Texte cité:
>>>>
Le Professeur Bassa trouve un nœud dans le système juridique chilien qui ne saurait aller contre la réalité qui finira par exploser sur le formalisme régnant. Selon les mots d’un autre Professeur et également élu constituant, Fernando Atria, la constitution changera par les « bonnes ou par les mauvaises »[3] méthodes. A ce titre, il fait observer que si la demande n’était pas catalysée par le système juridique en vigueur, la rupture de celui-ci serait due à la manifestation du pouvoir populaire qui soutient la validité du système politique.

L’éclatement social, la manifestation de la souveraineté constituante

C’est ainsi que, le 18 octobre 2019, à partir d’une hausse du prix du billet des transports publics, un groupe d’étudiants secondaires se propose de boycotter le système et de prendre le métro sans payer leur billet. Il en résultera une gigantesque protestation populaire, rassemblant des millions de personnes dans les rues de toutes les villes du Chili[4], au sein de laquelle la demande principale était précisément une nouvelle constitution. Dans un premier temps, face à la contestation populaire, le système politique a réagi comme d’habitude par la violence et l’usage de la force policière pour la réprimer[5]. Mais cette réponse a eu un effet boomerang pour les autorités politiques, puisque cet éclatement social épique a connu une popularité rarement vue dans le monde. Face à cela, les groupes politiques ont dû accepter de dialoguer pour trouver une issue au conflit. Il y a donc eu ici une rupture avec ce que le Professeur Dominique Rousseau appelle la représentation fusion où le citoyen disparaît une fois que le mandat est remis à son représentant[6]. Dans le cas chilien, les représentants ont dû agir en laissant de côté leurs idées personnelles – la majorité n’était pas d’accord pour changer la règle fondamentale – et en prenant en considération la pression du citoyen mandataire. Cela a conduit à un accord pour établir un calendrier et une procédure pour une nouvelle Constitution, sous l’épée de Damoclès de la citoyenneté mobilisée qui n’accepterait pas de maintenir la constitution en vigueur.
<<<<
Données sources:
>>>>
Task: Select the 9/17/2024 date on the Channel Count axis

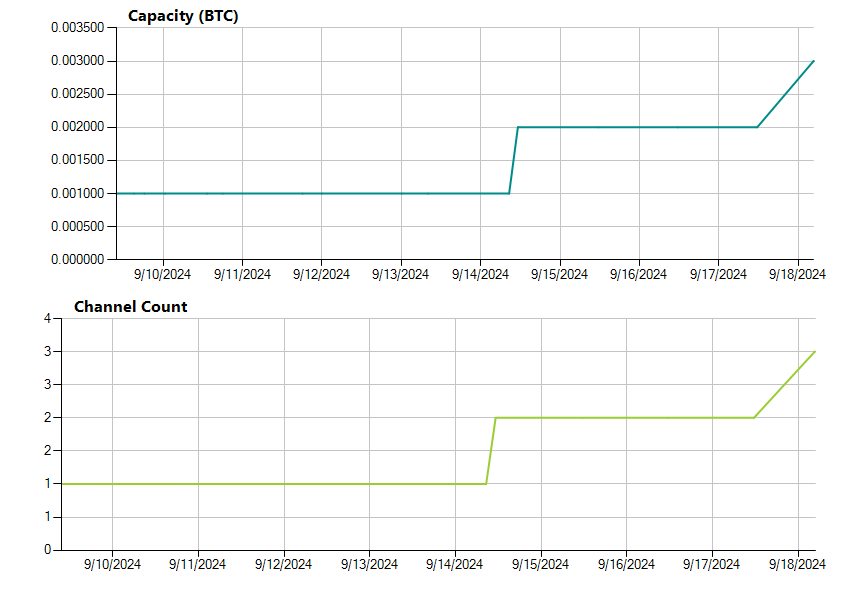Action: click(x=712, y=564)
<<<<
Consignes:
1. Relevez tous les professeurs nommés dans le texte cité.
2. Recopiez mot pour mot le passage du texte cité allant de « Le Professeur Bassa » jusqu'à « du système politique. » inclus.

Corrigé:
1.
Bassa
Fernando Atria
Dominique Rousseau

2.
Le Professeur Bassa trouve un nœud dans le système juridique chilien qui ne saurait aller contre la réalité qui finira par exploser sur le formalisme régnant. Selon les mots d’un autre Professeur et également élu constituant, Fernando Atria, la constitution changera par les « bonnes ou par les mauvaises »[3] méthodes. A ce titre, il fait observer que si la demande n’était pas catalysée par le système juridique en vigueur, la rupture de celui-ci serait due à la manifestation du pouvoir populaire qui soutient la validité du système politique.